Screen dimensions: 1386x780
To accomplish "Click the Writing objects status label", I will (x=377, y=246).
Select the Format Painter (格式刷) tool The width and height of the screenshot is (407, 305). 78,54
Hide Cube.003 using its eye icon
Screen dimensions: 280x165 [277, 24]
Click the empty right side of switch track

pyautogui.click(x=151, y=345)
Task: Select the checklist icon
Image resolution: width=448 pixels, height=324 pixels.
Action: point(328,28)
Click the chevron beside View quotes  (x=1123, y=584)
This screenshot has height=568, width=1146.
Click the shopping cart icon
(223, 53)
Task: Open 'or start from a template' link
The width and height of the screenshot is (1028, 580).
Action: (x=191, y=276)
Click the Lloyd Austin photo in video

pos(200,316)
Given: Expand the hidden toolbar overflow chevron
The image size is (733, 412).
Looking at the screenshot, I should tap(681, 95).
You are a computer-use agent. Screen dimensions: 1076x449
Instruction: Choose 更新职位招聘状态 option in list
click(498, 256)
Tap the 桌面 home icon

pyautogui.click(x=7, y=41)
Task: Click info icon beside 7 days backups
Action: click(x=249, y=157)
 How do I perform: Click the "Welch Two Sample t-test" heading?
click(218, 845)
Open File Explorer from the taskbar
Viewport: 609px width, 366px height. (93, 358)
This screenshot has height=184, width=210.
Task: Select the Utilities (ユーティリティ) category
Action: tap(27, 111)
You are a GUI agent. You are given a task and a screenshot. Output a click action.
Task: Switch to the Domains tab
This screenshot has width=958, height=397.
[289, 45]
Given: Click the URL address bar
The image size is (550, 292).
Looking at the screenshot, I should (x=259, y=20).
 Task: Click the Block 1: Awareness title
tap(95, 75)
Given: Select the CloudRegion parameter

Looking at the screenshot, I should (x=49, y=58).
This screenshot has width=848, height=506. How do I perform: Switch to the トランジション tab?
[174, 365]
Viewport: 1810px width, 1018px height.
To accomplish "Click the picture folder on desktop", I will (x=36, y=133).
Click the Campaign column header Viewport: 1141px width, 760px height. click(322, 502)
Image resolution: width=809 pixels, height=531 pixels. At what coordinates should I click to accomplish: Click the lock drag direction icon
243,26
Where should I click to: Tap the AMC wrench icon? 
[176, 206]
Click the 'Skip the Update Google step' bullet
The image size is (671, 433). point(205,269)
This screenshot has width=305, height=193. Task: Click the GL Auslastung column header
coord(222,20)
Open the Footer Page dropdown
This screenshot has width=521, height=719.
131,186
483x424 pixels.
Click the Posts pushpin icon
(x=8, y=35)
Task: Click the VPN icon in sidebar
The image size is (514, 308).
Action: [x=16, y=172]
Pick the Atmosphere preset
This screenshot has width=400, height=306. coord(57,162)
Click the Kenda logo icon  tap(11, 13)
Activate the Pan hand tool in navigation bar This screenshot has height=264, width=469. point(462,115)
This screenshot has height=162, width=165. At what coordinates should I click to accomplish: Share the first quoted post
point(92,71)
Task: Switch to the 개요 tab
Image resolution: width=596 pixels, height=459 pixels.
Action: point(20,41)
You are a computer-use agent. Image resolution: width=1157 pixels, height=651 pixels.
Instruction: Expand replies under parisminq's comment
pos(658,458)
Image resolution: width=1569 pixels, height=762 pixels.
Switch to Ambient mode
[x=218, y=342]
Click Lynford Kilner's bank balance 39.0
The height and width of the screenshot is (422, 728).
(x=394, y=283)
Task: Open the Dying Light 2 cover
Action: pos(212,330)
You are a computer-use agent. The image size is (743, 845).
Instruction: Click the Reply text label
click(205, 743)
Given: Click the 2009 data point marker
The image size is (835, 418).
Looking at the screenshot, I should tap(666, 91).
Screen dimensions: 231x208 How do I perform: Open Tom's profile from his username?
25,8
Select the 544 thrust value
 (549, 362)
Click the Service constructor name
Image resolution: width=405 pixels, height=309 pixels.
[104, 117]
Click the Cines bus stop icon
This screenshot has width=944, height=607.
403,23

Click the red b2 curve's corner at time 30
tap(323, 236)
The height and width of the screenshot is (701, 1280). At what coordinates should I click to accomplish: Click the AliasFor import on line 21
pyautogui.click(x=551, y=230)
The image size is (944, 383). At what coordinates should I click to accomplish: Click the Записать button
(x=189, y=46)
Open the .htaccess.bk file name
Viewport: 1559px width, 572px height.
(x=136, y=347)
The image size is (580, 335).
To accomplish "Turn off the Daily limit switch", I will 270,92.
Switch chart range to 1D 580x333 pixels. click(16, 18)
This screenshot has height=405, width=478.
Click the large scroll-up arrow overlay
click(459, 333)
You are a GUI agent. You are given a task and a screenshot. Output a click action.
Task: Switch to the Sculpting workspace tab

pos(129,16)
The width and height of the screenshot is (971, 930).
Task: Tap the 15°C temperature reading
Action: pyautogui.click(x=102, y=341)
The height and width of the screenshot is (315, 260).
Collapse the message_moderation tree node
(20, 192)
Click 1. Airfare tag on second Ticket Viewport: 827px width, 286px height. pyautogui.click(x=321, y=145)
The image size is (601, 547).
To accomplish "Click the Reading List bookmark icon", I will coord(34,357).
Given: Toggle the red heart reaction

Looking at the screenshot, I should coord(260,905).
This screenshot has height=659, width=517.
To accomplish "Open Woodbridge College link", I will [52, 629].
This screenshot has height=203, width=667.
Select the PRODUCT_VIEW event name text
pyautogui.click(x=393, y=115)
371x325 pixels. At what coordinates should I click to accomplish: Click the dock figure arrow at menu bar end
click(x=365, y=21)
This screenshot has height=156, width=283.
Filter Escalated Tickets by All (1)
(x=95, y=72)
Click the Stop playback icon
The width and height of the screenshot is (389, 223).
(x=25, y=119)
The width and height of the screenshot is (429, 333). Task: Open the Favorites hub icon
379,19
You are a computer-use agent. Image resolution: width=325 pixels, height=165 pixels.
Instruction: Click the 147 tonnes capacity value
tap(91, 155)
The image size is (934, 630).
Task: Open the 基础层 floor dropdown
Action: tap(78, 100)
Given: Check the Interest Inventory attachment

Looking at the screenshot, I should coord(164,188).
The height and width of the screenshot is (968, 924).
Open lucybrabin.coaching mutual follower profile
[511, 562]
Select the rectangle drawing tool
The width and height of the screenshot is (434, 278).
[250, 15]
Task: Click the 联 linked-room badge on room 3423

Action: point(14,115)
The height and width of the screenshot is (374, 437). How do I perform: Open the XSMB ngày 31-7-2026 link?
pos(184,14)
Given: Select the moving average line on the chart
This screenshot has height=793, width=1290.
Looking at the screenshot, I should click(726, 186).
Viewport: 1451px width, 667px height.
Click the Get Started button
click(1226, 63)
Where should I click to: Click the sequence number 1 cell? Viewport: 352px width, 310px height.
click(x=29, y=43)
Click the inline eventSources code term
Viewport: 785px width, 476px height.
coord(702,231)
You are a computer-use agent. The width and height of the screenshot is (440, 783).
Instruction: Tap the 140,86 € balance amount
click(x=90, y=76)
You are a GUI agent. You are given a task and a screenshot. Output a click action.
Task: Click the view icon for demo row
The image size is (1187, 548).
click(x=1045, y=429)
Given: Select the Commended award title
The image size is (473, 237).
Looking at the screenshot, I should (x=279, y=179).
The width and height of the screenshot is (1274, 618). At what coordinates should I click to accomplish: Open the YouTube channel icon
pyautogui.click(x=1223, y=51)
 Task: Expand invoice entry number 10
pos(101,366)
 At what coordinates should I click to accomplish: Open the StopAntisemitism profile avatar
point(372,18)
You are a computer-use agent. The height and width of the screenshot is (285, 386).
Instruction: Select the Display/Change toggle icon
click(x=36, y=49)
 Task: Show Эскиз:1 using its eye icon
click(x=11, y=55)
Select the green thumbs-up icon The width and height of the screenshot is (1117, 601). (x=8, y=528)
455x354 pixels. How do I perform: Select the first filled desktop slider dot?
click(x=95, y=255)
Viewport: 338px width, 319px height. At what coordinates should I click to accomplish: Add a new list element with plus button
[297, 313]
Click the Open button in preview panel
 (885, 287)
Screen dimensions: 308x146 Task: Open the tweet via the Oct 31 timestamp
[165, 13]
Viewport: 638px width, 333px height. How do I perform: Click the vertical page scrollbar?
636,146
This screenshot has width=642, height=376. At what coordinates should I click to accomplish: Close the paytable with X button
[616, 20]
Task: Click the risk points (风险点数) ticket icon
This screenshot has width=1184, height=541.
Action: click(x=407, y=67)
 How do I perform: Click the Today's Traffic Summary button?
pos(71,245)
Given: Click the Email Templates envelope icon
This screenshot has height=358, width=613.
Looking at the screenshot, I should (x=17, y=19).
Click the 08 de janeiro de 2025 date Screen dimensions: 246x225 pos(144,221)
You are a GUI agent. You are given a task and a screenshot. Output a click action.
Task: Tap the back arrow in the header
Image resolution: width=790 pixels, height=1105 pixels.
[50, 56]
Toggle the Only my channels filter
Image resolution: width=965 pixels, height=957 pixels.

# # # # #

- _Exercise goal_
Copy word for word the stretch of entries above from the line that has "Task: Show Эскиз:1 using its eye icon" through the line that has "Task: Click the risk", both ends included, and nothing outside it.

- _Solution to this task_
 Task: Show Эскиз:1 using its eye icon
click(x=11, y=55)
Select the green thumbs-up icon The width and height of the screenshot is (1117, 601). (x=8, y=528)
455x354 pixels. How do I perform: Select the first filled desktop slider dot?
click(x=95, y=255)
Viewport: 338px width, 319px height. At what coordinates should I click to accomplish: Add a new list element with plus button
[297, 313]
Click the Open button in preview panel
 (885, 287)
Screen dimensions: 308x146 Task: Open the tweet via the Oct 31 timestamp
[165, 13]
Viewport: 638px width, 333px height. How do I perform: Click the vertical page scrollbar?
636,146
This screenshot has width=642, height=376. At what coordinates should I click to accomplish: Close the paytable with X button
[616, 20]
Task: Click the risk points (风险点数) ticket icon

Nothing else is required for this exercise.